■ Problem to work on ■
Repeat every entry in the listing below, exactly.

-*-*-

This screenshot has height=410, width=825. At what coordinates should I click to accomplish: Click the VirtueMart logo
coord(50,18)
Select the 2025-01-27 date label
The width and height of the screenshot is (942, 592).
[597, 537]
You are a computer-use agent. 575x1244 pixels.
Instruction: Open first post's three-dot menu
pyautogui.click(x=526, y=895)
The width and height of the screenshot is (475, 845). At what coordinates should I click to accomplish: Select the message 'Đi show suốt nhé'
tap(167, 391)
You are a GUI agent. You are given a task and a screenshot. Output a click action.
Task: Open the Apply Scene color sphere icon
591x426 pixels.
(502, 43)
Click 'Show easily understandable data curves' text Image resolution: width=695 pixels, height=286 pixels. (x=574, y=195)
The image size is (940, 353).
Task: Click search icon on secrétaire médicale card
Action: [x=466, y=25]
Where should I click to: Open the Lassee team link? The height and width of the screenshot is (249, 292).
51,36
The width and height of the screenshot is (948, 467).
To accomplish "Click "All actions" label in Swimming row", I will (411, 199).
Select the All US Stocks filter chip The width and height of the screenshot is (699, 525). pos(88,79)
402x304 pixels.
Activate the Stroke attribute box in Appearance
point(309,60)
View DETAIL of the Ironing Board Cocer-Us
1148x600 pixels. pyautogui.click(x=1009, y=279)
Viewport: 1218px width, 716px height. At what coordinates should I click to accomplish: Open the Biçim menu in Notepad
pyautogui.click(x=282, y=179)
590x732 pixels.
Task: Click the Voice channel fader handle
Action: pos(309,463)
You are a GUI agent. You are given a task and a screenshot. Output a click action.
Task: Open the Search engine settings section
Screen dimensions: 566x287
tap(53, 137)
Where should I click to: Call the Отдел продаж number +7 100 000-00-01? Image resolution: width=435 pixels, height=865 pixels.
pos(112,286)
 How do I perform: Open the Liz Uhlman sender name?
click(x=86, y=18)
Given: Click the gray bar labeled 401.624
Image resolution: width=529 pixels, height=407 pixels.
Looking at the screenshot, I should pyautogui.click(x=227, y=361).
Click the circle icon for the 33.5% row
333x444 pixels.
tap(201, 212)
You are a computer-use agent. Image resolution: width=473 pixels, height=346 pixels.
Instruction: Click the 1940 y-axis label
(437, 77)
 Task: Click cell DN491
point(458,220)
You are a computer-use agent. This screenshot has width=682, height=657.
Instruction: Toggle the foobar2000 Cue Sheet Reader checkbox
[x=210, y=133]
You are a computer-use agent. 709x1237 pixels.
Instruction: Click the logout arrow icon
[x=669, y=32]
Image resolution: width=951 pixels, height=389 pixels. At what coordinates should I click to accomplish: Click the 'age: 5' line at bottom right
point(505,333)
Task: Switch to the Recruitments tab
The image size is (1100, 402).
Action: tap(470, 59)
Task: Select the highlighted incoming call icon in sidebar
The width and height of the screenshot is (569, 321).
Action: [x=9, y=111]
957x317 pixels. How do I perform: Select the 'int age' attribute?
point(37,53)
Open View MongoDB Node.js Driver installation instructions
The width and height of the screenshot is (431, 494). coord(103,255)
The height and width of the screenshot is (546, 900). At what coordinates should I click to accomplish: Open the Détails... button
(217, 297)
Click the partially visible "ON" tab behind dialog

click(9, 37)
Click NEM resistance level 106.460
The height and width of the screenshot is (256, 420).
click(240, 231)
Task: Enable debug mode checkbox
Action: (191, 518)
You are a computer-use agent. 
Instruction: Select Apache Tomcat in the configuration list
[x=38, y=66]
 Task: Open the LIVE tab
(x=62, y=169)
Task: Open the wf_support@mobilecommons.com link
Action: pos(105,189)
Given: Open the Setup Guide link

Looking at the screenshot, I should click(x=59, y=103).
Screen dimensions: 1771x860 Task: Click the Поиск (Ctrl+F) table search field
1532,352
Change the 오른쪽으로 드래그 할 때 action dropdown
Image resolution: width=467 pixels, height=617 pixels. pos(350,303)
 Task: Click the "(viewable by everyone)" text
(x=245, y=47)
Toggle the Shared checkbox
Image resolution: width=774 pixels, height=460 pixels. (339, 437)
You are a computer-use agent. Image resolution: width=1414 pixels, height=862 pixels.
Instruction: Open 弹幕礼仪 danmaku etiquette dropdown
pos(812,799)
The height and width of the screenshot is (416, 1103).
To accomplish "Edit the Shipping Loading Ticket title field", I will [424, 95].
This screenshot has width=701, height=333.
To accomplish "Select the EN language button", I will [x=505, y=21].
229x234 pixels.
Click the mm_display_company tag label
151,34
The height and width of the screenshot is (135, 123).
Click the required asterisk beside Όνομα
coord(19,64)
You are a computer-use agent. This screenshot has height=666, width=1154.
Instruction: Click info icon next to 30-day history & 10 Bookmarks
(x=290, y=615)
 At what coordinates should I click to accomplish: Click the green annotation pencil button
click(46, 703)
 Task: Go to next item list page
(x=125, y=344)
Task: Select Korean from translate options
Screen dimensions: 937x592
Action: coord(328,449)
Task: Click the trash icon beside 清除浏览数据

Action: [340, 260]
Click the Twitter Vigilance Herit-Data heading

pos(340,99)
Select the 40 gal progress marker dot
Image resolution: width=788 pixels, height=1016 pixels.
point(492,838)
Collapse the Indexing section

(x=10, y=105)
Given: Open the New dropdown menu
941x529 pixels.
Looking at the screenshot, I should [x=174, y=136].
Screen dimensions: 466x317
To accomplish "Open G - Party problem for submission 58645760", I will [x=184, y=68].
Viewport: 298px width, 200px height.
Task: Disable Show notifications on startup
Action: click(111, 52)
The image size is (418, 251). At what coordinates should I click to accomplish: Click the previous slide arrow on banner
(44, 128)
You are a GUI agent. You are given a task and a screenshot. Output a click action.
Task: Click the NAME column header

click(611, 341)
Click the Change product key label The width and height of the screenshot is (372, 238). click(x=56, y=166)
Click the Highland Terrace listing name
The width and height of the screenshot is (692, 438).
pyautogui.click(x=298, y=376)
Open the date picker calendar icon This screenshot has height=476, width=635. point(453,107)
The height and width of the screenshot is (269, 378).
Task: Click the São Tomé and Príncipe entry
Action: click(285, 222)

-*-*-

■ Written answer ■
This screenshot has height=410, width=825. At what coordinates should I click to accomplish: Click the VirtueMart logo
coord(50,18)
Select the 2025-01-27 date label
The width and height of the screenshot is (942, 592).
[597, 537]
You are a computer-use agent. 575x1244 pixels.
Instruction: Open first post's three-dot menu
pyautogui.click(x=526, y=895)
The width and height of the screenshot is (475, 845). At what coordinates should I click to accomplish: Select the message 'Đi show suốt nhé'
tap(167, 391)
You are a GUI agent. You are given a task and a screenshot. Output a click action.
Task: Open the Apply Scene color sphere icon
591x426 pixels.
(502, 43)
Click 'Show easily understandable data curves' text Image resolution: width=695 pixels, height=286 pixels. (x=574, y=195)
The image size is (940, 353).
Task: Click search icon on secrétaire médicale card
Action: [x=466, y=25]
Where should I click to: Open the Lassee team link? The height and width of the screenshot is (249, 292).
51,36
The width and height of the screenshot is (948, 467).
To accomplish "Click "All actions" label in Swimming row", I will (411, 199).
Select the All US Stocks filter chip The width and height of the screenshot is (699, 525). pos(88,79)
402x304 pixels.
Activate the Stroke attribute box in Appearance
point(309,60)
View DETAIL of the Ironing Board Cocer-Us
1148x600 pixels. pyautogui.click(x=1009, y=279)
Viewport: 1218px width, 716px height. At what coordinates should I click to accomplish: Open the Biçim menu in Notepad
pyautogui.click(x=282, y=179)
590x732 pixels.
Task: Click the Voice channel fader handle
Action: pos(309,463)
You are a GUI agent. You are given a task and a screenshot. Output a click action.
Task: Open the Search engine settings section
Screen dimensions: 566x287
tap(53, 137)
Where should I click to: Call the Отдел продаж number +7 100 000-00-01? Image resolution: width=435 pixels, height=865 pixels.
pos(112,286)
 How do I perform: Open the Liz Uhlman sender name?
click(x=86, y=18)
Given: Click the gray bar labeled 401.624
Image resolution: width=529 pixels, height=407 pixels.
Looking at the screenshot, I should pyautogui.click(x=227, y=361).
Click the circle icon for the 33.5% row
333x444 pixels.
tap(201, 212)
You are a computer-use agent. Image resolution: width=473 pixels, height=346 pixels.
Instruction: Click the 1940 y-axis label
(437, 77)
 Task: Click cell DN491
point(458,220)
You are a computer-use agent. This screenshot has width=682, height=657.
Instruction: Toggle the foobar2000 Cue Sheet Reader checkbox
[x=210, y=133]
You are a computer-use agent. 709x1237 pixels.
Instruction: Click the logout arrow icon
[x=669, y=32]
Image resolution: width=951 pixels, height=389 pixels. At what coordinates should I click to accomplish: Click the 'age: 5' line at bottom right
point(505,333)
Task: Switch to the Recruitments tab
The image size is (1100, 402).
Action: tap(470, 59)
Task: Select the highlighted incoming call icon in sidebar
The width and height of the screenshot is (569, 321).
Action: [x=9, y=111]
957x317 pixels. How do I perform: Select the 'int age' attribute?
point(37,53)
Open View MongoDB Node.js Driver installation instructions
The width and height of the screenshot is (431, 494). coord(103,255)
The height and width of the screenshot is (546, 900). At what coordinates should I click to accomplish: Open the Détails... button
(217, 297)
Click the partially visible "ON" tab behind dialog

click(9, 37)
Click NEM resistance level 106.460
The height and width of the screenshot is (256, 420).
click(240, 231)
Task: Enable debug mode checkbox
Action: (191, 518)
You are a computer-use agent. 
Instruction: Select Apache Tomcat in the configuration list
[x=38, y=66]
 Task: Open the LIVE tab
(x=62, y=169)
Task: Open the wf_support@mobilecommons.com link
Action: pos(105,189)
Given: Open the Setup Guide link

Looking at the screenshot, I should click(x=59, y=103).
Screen dimensions: 1771x860 Task: Click the Поиск (Ctrl+F) table search field
1532,352
Change the 오른쪽으로 드래그 할 때 action dropdown
Image resolution: width=467 pixels, height=617 pixels. pos(350,303)
 Task: Click the "(viewable by everyone)" text
(x=245, y=47)
Toggle the Shared checkbox
Image resolution: width=774 pixels, height=460 pixels. (339, 437)
You are a computer-use agent. Image resolution: width=1414 pixels, height=862 pixels.
Instruction: Open 弹幕礼仪 danmaku etiquette dropdown
pos(812,799)
The height and width of the screenshot is (416, 1103).
To accomplish "Edit the Shipping Loading Ticket title field", I will [424, 95].
This screenshot has width=701, height=333.
To accomplish "Select the EN language button", I will [x=505, y=21].
229x234 pixels.
Click the mm_display_company tag label
151,34
The height and width of the screenshot is (135, 123).
Click the required asterisk beside Όνομα
coord(19,64)
You are a computer-use agent. This screenshot has height=666, width=1154.
Instruction: Click info icon next to 30-day history & 10 Bookmarks
(x=290, y=615)
 At what coordinates should I click to accomplish: Click the green annotation pencil button
click(46, 703)
 Task: Go to next item list page
(x=125, y=344)
Task: Select Korean from translate options
Screen dimensions: 937x592
Action: coord(328,449)
Task: Click the trash icon beside 清除浏览数据

Action: [340, 260]
Click the Twitter Vigilance Herit-Data heading

pos(340,99)
Select the 40 gal progress marker dot
Image resolution: width=788 pixels, height=1016 pixels.
point(492,838)
Collapse the Indexing section

(x=10, y=105)
Given: Open the New dropdown menu
941x529 pixels.
Looking at the screenshot, I should [x=174, y=136].
Screen dimensions: 466x317
To accomplish "Open G - Party problem for submission 58645760", I will [x=184, y=68].
Viewport: 298px width, 200px height.
Task: Disable Show notifications on startup
Action: click(111, 52)
The image size is (418, 251). At what coordinates should I click to accomplish: Click the previous slide arrow on banner
(44, 128)
You are a GUI agent. You are given a task and a screenshot. Output a click action.
Task: Click the NAME column header

click(611, 341)
Click the Change product key label The width and height of the screenshot is (372, 238). click(x=56, y=166)
Click the Highland Terrace listing name
The width and height of the screenshot is (692, 438).
pyautogui.click(x=298, y=376)
Open the date picker calendar icon This screenshot has height=476, width=635. point(453,107)
The height and width of the screenshot is (269, 378).
Task: Click the São Tomé and Príncipe entry
Action: click(285, 222)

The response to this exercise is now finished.